PersonalWebProxy as personal Google and Wayback machine

Matt Griffith proposes a virtual project: Jog. For the most part, what he wants is what I want from my PersonalWebProxy, and more.



The big difference in the writing, though, is that Matt writes from features and what he wants, where I'm already describing things in terms of implementation. That is, I started talking about "proxy" where he's talking about "my personal Google and Wayback machine". I think looking at it that way makes a more compelling case for this thing being generally useful, rather than just some nerdy toy.



Another way I'm looking at this PersonalWebProxy is as an assistant in a sidecar attached to my browser. I want this assistant to watch me, learn, and pipe up from time to time with suggestions. I also want to be able to ask questions and to remind me of things I vaguely remember. Eventually, I'd like this assistant to be able to drive for me from time to time, doing some info hunter-gatherer work for me while I do other things.



I'm still working on this thing. So far I've got a proxy in Python and a simple-minded plugin framework. Two plugins so far: one is a cookie jar separated from any browser - that is, cookies are managed in the proxy, not in the browser; the other is a little thing based on Mark Pilgrim's rssfinder.py that quietly seeks out and gathers RSS links from every text/* resource I view. It seems to be standing up fairly well.



My next steps are something along these lines: Should I continue in Python? To do so means delving deeper into Twisted, using their web app framework for the management UI and staying within their event-driven paradigm in lieu of threading. The reason I first chose Python is because I wanted something that was quickly and easily hackable and fun to contribute plugins for. Does this still apply, if things are deep in the Twisted mindset which is not quite straightforward?



On the other hand, I took a peek at Jetty in Java, which also comes with a simple and hackable HTTP proxy implementation. I could easily cobble together in Java what I have in Python using this. I would also say that I could easily make it compatible with whatever plugins were written for the Python version, using Jython, but there's also a paradigmatic difference were I to go with Java: Threads in lieu of event-driven design.

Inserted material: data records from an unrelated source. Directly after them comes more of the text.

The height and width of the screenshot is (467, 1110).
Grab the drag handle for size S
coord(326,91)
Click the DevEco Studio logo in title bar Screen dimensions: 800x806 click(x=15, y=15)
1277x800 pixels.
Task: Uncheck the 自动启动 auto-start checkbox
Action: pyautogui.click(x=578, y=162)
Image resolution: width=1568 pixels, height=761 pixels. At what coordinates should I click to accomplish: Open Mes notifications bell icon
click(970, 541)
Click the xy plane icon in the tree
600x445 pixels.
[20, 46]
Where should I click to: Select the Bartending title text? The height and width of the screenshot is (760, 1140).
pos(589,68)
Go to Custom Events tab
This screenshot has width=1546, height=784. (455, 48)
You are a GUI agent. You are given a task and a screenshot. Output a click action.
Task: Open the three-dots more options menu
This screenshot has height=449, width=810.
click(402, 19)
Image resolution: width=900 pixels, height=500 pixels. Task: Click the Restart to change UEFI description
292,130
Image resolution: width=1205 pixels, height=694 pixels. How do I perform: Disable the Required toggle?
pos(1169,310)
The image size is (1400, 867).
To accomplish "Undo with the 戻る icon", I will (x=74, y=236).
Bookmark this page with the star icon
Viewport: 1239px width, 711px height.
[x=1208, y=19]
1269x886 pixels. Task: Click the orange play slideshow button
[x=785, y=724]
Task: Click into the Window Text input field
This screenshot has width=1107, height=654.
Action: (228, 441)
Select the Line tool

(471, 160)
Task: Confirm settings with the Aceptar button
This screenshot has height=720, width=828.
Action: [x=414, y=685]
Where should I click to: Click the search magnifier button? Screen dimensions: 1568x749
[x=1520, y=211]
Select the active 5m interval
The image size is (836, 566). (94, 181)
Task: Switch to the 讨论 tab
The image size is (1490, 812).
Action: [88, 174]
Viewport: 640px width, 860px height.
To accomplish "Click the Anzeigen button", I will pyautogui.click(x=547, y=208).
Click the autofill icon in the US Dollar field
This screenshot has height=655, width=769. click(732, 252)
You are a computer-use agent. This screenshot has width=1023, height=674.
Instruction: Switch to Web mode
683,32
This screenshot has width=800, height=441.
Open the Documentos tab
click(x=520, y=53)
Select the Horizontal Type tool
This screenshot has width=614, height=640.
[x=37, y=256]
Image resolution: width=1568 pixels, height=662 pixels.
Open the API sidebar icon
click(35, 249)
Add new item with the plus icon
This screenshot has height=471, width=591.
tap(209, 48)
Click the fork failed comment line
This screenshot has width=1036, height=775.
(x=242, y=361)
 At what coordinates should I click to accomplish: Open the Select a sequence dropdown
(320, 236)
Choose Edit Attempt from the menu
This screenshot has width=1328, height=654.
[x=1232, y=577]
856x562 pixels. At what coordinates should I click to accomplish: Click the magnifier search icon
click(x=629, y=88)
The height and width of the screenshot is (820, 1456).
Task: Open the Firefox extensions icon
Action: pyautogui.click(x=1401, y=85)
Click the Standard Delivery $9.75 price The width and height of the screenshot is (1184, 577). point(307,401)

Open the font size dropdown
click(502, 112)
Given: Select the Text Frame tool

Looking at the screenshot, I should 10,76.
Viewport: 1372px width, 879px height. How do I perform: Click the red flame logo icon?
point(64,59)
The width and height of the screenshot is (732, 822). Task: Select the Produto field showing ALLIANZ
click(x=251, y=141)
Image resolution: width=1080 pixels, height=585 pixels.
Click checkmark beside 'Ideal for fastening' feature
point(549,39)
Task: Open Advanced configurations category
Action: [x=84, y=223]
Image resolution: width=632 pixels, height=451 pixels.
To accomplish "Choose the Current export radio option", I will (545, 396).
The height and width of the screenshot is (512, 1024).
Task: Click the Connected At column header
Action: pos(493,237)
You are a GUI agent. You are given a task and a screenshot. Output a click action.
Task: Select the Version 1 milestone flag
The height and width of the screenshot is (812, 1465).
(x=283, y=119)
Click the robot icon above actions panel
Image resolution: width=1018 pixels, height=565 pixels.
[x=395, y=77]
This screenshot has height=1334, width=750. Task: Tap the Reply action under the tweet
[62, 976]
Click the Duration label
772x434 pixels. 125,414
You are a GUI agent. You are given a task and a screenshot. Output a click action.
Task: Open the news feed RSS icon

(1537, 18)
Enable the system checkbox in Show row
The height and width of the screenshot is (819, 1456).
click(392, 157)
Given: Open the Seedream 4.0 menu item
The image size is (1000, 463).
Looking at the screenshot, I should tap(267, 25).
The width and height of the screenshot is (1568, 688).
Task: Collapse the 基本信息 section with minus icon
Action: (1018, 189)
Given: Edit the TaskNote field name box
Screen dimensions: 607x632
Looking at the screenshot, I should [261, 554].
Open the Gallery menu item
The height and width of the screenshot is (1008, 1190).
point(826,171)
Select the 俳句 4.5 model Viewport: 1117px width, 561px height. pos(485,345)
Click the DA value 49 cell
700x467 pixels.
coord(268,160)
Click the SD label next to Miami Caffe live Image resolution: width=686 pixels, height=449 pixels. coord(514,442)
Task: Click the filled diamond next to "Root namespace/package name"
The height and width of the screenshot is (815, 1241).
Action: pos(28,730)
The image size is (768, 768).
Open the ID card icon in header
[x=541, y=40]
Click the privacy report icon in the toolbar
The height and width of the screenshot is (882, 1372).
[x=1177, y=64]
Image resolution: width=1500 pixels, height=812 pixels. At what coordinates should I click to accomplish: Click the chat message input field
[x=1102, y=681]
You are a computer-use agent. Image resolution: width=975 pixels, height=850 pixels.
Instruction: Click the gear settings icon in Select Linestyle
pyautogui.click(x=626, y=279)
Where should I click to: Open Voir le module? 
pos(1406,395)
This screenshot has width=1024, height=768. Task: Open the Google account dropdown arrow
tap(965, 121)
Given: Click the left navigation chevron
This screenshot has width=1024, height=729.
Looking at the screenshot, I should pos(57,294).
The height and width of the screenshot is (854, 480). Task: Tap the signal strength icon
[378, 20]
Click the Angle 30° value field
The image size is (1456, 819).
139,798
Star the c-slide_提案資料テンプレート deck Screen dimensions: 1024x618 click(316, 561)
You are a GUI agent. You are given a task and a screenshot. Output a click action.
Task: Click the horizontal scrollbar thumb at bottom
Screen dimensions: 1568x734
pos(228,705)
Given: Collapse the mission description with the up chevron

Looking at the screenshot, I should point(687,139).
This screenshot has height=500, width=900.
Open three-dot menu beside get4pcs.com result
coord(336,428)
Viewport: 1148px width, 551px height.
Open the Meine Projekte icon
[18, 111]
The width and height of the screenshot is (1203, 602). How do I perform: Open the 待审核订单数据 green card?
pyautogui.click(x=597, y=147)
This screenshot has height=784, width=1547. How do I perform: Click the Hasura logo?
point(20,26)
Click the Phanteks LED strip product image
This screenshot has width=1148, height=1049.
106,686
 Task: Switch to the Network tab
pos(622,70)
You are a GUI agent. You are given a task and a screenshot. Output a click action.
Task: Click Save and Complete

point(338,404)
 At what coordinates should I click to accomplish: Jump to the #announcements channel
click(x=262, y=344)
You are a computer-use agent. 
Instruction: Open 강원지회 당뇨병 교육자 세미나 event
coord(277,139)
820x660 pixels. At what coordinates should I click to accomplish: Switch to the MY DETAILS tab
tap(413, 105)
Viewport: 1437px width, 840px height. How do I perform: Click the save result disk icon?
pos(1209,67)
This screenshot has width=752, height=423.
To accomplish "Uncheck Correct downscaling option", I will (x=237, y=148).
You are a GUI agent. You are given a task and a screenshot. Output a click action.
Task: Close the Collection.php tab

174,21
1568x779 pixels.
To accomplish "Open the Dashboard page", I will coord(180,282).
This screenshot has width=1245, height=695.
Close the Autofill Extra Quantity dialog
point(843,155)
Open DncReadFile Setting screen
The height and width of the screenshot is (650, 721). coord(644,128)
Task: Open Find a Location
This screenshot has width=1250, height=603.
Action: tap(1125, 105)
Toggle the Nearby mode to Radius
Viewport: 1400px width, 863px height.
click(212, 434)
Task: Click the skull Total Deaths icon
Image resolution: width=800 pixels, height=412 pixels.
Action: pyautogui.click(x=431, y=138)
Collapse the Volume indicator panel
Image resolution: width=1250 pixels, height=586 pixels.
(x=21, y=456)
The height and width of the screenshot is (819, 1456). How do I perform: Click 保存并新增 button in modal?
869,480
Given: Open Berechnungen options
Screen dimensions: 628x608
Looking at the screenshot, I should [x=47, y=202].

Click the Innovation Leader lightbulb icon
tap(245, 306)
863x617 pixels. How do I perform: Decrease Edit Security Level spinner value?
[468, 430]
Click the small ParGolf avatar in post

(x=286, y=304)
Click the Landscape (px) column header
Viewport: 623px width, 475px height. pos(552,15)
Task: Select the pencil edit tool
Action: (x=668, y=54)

Maybe I'm thinking too much about this and should just keep doing what I'm doing. I'm trying to think and second guess a lot about what anyone who might care to play with this thing would actually care about. As for myself, I seem to be having fun with things as is.

shortname=ooocfb

Archived Comments

  • Your Personal Web Proxy is starting to sound an awful lot like the personal agents described in David Brin's novel "Earth". I have to say that I'd be very interested in being a beta site if you have need for any. As a "Research Analyst" a fair bit of my job is to find out about stuff that might be interesting to my division, and then let folks know about it. A web proxy that can be proactive in constantly searching and updating information in various bins/areas of interest is certainly going to be helpful. FWIW, Ewan
  • Do it in Java! That way I can help ;) Also you can leverage stuff like Lucene (apache's open-source search engine)
  • Ewan: Funny you should mention Mr. Brin and his novel - I've had a blog entry brewing for awhile wherein I gush about the novel and list out all the things from it I want to build. This proxy is, actually, one such agent :)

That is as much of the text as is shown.